Brimsdown Industrial Estate is located to the east of the residential part of Brimsdown in the London Borough of Enfield. The estate, which lies in the Lea Valley, is bordered to the west by the West Anglia Main Line portion of the Lea Valley Lines and to the east by the River Lea and King George V Reservoir. A number of businesses are located here including Warburtons Enfield bakery, warehousing and retail, and heavier industry such as Johnson Matthey, UOP and the Enfield Power Station.

==History==
The original, coal-fired Brimsdown Power Station was built by the North Metropolitan Electric Power Supply Company (Northmet) in 1907. By the time of its closure in the 1970s this had grown to be a major plant, visible from a wide area due to its seven large cooling towers.
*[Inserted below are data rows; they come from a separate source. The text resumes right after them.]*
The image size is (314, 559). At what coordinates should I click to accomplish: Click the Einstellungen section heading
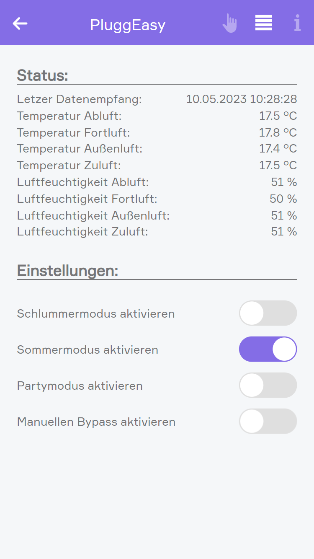click(x=67, y=271)
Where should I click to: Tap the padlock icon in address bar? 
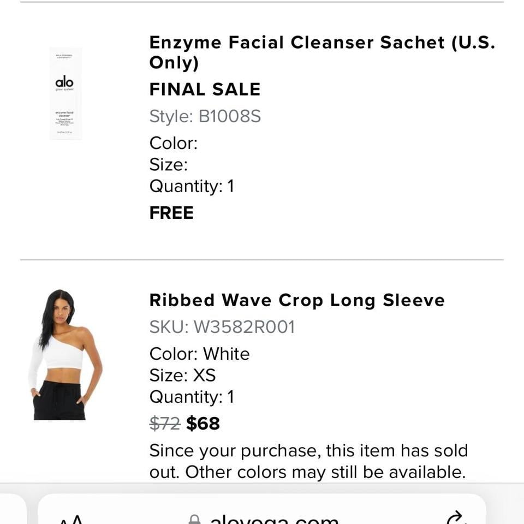pos(194,519)
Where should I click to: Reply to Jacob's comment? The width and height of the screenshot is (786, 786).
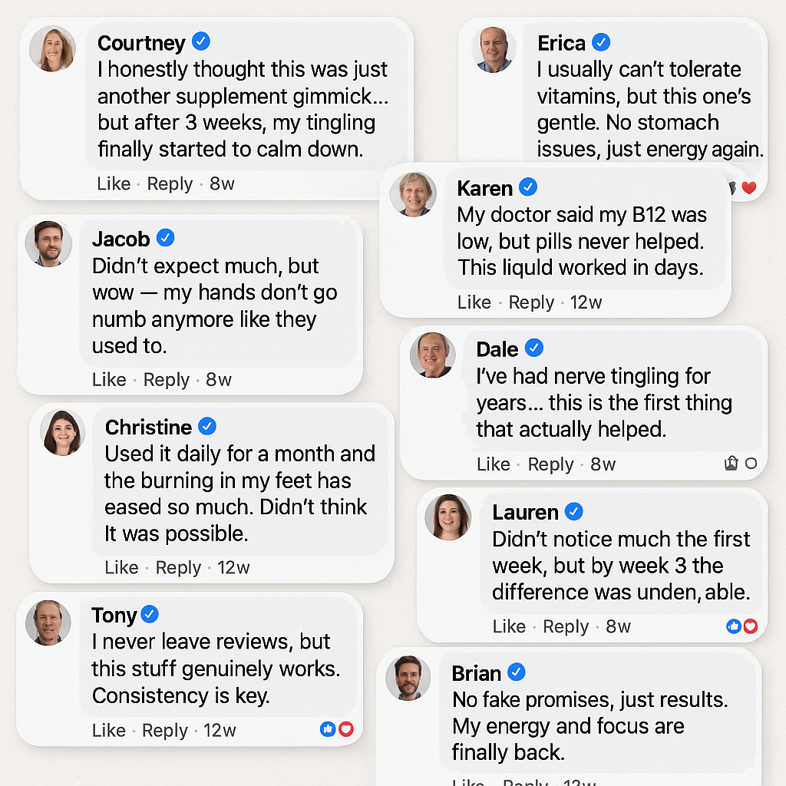point(166,380)
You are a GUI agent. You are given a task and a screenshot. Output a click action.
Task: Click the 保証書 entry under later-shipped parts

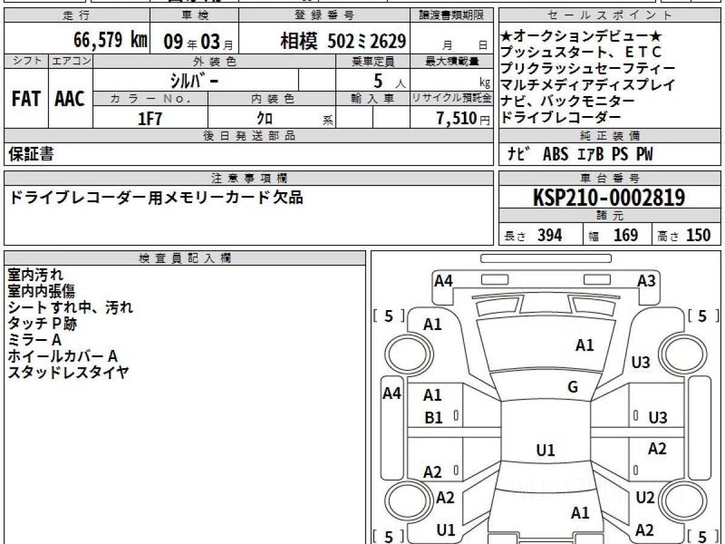pos(31,155)
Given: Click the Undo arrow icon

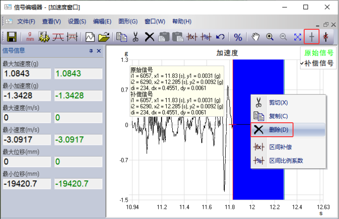Looking at the screenshot, I should [221, 37].
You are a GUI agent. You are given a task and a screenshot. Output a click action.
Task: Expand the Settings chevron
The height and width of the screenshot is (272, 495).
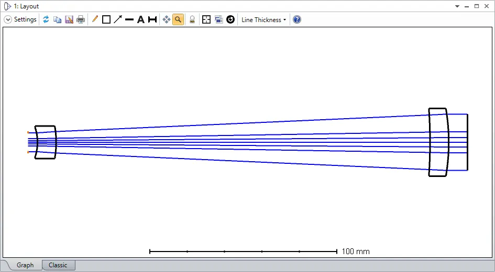click(8, 19)
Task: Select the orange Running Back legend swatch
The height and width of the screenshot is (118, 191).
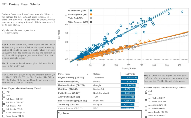Action: pyautogui.click(x=91, y=14)
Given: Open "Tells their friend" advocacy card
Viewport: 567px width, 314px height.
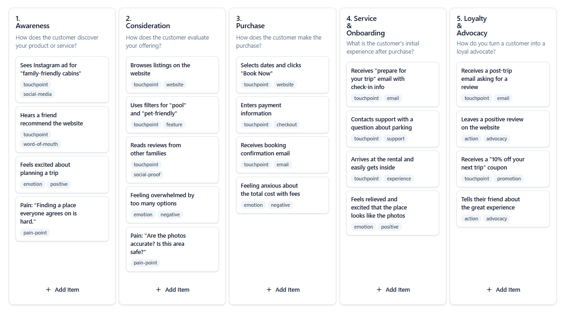Looking at the screenshot, I should [503, 204].
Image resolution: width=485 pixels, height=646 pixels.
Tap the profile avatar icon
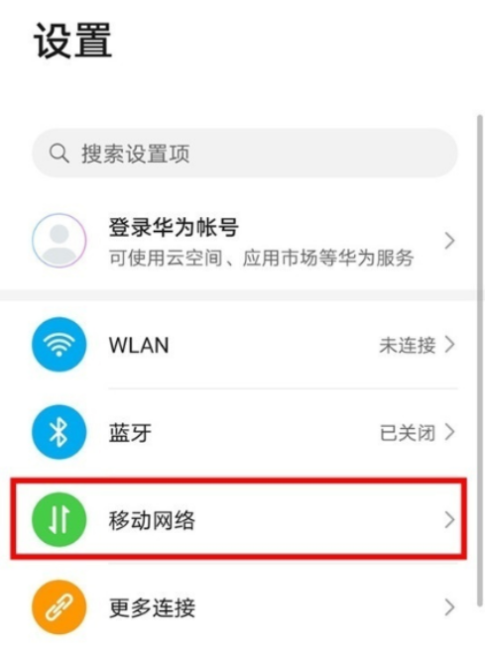click(x=59, y=240)
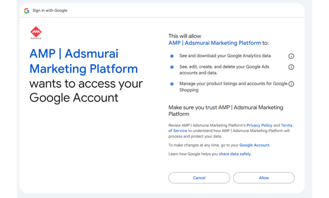This screenshot has width=329, height=198.
Task: Click blue bullet beside Google Analytics permission
Action: point(172,56)
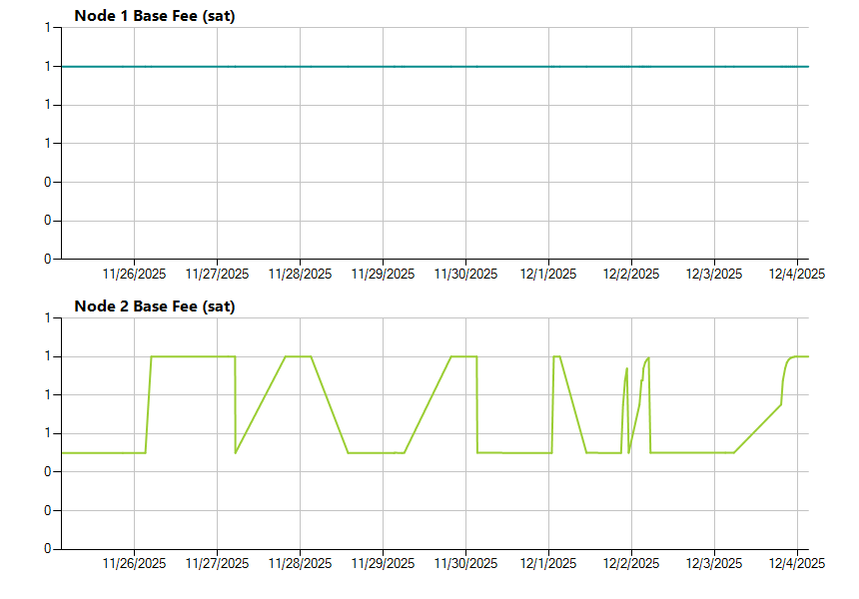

Manufacturers attracted to Brimsdown by electricity supply and flat sites included non-ferrous metals producers Enfield Rolling Mills (ERM) and Enfield Cables Ltd (both later part of Detal Metals). Other firms included Brimsdown Castings (manufacturing in brass, copper, phosphor bronze, zinc and aluminium), Johnson Matthey (precious metals), Brimsdown Lead Works, Ruberoid roofing materials, and Imperial Lampworks (later Thorn A.E.I. Radio Valves & Tubes).

In 1965 the ERM plant consisted of a copper refinery, copper and brass sheet and strip mills, copper rodmill, and copper drawing mill. Copper and copper-base alloys produced are cast and fabricated into refinery and mill shapes.